If you go look at the figures, it works out to a Christian world of about 1.9 billion, 1.4 billion (over 75%) of whom are Catholic, another 10-15% of whom are Orthodox, 5-6% are Anglican, and the remaining 5% or so, the welter of Protestants, Mormons, Jehovah's Witnesses, etc.
My figures were right the first time, and I will not revise them. The overwhelming supermajority of Christians in the world are Catholic, and the most important minority of Christians is Orthodox, which are almost Catholic is most ways.
If you're going to speak to "Protestant Christianity, the 10% fringe, by all means do so, but don't elide that into "Christianity". Christianity, by and large, is Catholicism.

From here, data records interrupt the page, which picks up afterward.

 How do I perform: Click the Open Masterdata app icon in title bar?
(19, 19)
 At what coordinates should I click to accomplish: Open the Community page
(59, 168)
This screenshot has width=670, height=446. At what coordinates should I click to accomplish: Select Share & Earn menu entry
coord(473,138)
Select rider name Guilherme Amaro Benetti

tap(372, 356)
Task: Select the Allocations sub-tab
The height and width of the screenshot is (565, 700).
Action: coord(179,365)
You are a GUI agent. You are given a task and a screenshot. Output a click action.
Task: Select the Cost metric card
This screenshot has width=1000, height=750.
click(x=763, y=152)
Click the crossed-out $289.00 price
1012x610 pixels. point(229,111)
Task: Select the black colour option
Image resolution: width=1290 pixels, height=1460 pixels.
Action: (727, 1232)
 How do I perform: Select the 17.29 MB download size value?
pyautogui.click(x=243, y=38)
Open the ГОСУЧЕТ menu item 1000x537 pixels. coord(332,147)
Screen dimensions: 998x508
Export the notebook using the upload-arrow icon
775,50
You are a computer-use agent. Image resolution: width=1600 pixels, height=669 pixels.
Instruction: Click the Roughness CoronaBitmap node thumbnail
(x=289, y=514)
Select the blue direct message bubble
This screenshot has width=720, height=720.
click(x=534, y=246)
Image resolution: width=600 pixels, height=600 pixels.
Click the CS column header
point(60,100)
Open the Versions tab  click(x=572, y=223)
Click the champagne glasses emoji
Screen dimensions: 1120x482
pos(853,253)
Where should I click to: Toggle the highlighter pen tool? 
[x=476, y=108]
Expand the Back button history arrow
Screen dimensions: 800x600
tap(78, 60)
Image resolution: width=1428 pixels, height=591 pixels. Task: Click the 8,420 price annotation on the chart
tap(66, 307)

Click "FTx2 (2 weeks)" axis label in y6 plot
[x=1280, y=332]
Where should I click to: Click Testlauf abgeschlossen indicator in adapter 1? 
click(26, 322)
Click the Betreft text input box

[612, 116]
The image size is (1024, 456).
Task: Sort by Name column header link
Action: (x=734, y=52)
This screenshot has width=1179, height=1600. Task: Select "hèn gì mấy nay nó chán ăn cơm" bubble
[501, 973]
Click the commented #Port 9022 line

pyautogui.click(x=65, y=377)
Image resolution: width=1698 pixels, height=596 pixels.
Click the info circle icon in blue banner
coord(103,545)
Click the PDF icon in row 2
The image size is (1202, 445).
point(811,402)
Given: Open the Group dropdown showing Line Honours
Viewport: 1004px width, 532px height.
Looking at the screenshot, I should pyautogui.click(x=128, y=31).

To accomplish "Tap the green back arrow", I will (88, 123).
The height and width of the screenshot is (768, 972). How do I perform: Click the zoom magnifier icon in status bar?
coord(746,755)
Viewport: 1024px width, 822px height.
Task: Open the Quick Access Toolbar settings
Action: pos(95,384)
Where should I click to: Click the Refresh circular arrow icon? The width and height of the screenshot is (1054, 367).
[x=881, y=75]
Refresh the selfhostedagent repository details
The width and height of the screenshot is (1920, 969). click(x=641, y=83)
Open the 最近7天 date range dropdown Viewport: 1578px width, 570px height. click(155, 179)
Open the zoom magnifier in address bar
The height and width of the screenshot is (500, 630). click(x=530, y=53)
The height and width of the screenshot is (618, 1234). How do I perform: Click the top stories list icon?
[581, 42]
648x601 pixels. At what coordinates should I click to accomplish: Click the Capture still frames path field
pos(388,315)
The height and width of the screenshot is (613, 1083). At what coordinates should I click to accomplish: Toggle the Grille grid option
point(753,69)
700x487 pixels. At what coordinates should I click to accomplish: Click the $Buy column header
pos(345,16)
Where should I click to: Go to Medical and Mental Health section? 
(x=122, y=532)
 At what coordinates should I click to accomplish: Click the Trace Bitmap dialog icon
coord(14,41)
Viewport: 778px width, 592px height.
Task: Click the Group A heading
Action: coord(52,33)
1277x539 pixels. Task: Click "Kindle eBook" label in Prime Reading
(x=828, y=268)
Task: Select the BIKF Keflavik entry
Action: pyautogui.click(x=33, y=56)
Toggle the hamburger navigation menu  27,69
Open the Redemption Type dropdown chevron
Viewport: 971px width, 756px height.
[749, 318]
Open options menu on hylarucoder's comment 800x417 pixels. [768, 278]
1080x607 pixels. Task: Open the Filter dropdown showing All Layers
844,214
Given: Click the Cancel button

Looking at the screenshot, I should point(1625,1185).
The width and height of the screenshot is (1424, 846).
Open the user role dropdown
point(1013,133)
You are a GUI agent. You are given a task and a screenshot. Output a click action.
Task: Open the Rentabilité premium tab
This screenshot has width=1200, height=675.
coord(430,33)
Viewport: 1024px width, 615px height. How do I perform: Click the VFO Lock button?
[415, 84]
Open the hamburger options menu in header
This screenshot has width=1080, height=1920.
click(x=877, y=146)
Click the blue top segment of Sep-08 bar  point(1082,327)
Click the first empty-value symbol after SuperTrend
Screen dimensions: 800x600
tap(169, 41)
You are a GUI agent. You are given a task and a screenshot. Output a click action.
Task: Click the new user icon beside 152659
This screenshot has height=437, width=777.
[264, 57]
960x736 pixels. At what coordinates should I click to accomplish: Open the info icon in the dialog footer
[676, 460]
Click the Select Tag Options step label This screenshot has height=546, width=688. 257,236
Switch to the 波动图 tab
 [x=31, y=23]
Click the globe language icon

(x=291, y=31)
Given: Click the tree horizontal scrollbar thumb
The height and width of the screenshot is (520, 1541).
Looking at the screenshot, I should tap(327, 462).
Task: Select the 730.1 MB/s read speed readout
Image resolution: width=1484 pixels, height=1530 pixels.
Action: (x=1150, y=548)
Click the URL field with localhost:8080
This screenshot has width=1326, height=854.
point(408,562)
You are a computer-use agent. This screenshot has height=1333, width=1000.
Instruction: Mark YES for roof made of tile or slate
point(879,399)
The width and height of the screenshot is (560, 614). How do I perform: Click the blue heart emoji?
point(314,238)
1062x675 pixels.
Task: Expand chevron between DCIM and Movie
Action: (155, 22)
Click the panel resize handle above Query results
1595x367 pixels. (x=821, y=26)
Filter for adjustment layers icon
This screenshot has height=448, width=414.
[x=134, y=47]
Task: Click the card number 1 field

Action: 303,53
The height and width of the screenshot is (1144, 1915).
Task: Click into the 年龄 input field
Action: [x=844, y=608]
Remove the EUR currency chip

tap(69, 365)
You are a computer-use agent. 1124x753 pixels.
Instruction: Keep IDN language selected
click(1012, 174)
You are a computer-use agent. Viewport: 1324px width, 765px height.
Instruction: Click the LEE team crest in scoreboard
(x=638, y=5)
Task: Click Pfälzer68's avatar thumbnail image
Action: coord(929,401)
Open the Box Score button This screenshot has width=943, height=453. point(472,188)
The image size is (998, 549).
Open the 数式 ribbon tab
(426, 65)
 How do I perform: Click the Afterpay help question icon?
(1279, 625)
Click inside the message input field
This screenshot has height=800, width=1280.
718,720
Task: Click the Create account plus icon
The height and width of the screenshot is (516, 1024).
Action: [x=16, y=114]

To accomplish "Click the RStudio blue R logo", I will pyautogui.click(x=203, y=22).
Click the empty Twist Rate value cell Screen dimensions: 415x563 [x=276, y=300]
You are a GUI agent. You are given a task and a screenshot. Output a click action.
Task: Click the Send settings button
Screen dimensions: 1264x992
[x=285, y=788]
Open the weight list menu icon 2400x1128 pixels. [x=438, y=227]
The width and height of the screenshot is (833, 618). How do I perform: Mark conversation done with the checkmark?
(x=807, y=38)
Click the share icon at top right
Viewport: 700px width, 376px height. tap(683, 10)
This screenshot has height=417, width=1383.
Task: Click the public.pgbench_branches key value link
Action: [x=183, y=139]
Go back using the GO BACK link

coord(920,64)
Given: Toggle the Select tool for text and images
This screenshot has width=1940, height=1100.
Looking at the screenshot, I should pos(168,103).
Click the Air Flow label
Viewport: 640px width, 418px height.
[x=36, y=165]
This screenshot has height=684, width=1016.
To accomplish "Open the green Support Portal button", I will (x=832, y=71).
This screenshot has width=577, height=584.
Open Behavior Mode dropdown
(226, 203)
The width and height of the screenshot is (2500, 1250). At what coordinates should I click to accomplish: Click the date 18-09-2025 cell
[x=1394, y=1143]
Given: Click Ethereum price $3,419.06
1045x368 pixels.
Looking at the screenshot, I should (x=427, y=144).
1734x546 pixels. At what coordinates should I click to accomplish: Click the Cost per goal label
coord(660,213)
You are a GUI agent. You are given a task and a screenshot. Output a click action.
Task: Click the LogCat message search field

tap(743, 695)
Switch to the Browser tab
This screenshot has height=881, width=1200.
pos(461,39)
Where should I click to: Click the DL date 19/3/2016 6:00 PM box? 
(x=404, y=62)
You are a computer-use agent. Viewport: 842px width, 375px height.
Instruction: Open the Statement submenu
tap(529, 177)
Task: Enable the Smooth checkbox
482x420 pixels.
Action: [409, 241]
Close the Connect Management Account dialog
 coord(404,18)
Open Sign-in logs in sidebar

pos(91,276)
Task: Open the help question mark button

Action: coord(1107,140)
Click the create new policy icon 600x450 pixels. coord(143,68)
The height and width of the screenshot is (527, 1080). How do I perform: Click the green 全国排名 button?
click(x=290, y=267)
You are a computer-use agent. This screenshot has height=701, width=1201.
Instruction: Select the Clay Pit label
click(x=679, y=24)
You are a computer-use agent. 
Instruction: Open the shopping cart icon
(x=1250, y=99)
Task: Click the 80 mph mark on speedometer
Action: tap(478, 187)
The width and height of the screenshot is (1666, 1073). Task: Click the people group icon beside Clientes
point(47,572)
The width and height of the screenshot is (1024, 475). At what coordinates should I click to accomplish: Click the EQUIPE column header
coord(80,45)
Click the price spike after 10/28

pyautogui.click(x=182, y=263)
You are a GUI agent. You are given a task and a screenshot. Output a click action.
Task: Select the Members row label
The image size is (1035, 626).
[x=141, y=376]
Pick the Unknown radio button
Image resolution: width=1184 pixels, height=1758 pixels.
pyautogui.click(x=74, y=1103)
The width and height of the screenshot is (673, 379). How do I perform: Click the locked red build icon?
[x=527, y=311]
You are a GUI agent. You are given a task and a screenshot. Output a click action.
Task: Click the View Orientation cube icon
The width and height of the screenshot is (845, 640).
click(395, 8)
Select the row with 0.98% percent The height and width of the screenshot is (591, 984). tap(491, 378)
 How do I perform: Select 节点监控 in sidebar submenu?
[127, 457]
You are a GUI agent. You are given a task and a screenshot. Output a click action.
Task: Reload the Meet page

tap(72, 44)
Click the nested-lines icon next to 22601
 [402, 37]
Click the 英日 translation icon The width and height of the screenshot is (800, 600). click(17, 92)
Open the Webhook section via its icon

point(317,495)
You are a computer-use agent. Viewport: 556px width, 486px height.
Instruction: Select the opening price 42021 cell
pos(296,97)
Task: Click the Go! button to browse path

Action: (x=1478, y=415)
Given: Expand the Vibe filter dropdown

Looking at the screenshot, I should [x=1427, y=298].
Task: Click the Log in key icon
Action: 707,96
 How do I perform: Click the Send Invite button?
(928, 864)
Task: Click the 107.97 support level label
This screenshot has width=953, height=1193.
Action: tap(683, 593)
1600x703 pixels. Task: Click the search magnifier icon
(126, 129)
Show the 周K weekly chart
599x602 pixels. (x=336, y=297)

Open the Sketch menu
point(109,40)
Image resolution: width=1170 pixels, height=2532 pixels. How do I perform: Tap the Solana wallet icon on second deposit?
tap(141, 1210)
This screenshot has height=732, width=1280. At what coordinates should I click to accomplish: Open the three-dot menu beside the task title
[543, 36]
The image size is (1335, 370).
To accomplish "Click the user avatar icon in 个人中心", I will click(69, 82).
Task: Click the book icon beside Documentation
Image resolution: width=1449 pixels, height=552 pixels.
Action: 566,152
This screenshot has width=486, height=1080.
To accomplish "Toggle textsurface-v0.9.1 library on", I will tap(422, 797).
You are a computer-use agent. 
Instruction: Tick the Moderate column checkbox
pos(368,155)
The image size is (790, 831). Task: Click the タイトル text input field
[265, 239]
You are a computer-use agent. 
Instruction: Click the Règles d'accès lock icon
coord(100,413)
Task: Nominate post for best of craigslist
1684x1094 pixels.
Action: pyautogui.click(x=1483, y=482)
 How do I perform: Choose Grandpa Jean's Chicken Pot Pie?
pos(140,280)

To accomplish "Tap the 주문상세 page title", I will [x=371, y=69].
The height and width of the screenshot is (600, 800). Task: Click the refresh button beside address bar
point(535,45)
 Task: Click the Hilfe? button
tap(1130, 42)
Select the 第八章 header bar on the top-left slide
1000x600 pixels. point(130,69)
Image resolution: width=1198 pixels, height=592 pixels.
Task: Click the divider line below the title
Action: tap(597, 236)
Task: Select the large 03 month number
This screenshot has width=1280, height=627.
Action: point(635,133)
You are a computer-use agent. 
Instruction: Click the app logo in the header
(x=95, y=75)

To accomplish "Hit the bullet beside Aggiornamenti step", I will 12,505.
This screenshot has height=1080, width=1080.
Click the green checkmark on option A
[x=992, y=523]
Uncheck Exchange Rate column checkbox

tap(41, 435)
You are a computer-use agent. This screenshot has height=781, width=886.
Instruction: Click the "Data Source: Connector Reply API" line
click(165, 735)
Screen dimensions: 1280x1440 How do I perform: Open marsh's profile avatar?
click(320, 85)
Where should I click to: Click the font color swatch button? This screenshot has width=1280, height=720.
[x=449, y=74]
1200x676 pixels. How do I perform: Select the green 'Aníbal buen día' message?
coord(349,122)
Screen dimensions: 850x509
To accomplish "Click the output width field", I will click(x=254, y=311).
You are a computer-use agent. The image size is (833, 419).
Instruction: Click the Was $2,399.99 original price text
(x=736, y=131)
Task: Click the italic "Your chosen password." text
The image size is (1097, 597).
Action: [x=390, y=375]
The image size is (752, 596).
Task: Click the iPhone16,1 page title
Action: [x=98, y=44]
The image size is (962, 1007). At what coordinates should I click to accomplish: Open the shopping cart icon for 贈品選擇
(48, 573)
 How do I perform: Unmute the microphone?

As far as your "suspicions" about Catholic beliefs, have you ever read the Cathechism, the Canon Law, the Bible and a good volume of the Lives of the Saints cover to cover? No? I have. Of course what I say, or anybody else for that matter, emphasizes the aspects of the religion that I think are important for the discussion, but I don't simply make things up.
When it comes to the Bible, there are only a few portions where Catholics are bound by the Church to a certain belief. Beyond that, Catholics are quite free to read and interpret, just as long as their interpretation doesn't break any of the infallible doctrines - which are mostly contained in the Nicene Creed.
So, if you don't want to have a conversation, we won't. Certainly if the "condition" of having a conversation with you is that I revise basic demographic figures or cease to state that Catholicism is the supermajority Christian religion, I'm not going to lie in order to have a discussion with you. That game ain't worth the candle.
Instead, I will just let the Catholic supermajority fact worry you. If you want to go research it to "prove" me wrong, go ahead. If you come back triumphantly and declare "Ha! Catholics are only 73%, not 75%!" I will still be right. 73% is still a supermajority.
If the numbers madden you, go research them and struggle with them. Once you look and realize that, yes, Catholicism IS supermajority Christianity, then you can come back and start quibbling about doctrines. You'll discover that what I've said is the truth there too.
Then you can be miffed that you can't play the same game with Christianity writ supermajority large that you can with little splintered and squabbling sects in the 5% fringe.
And then perhaps you will come to a more mature and reasoned viewpoint of Christianity. Catholics don't play Sola Scriptura, because it's not true.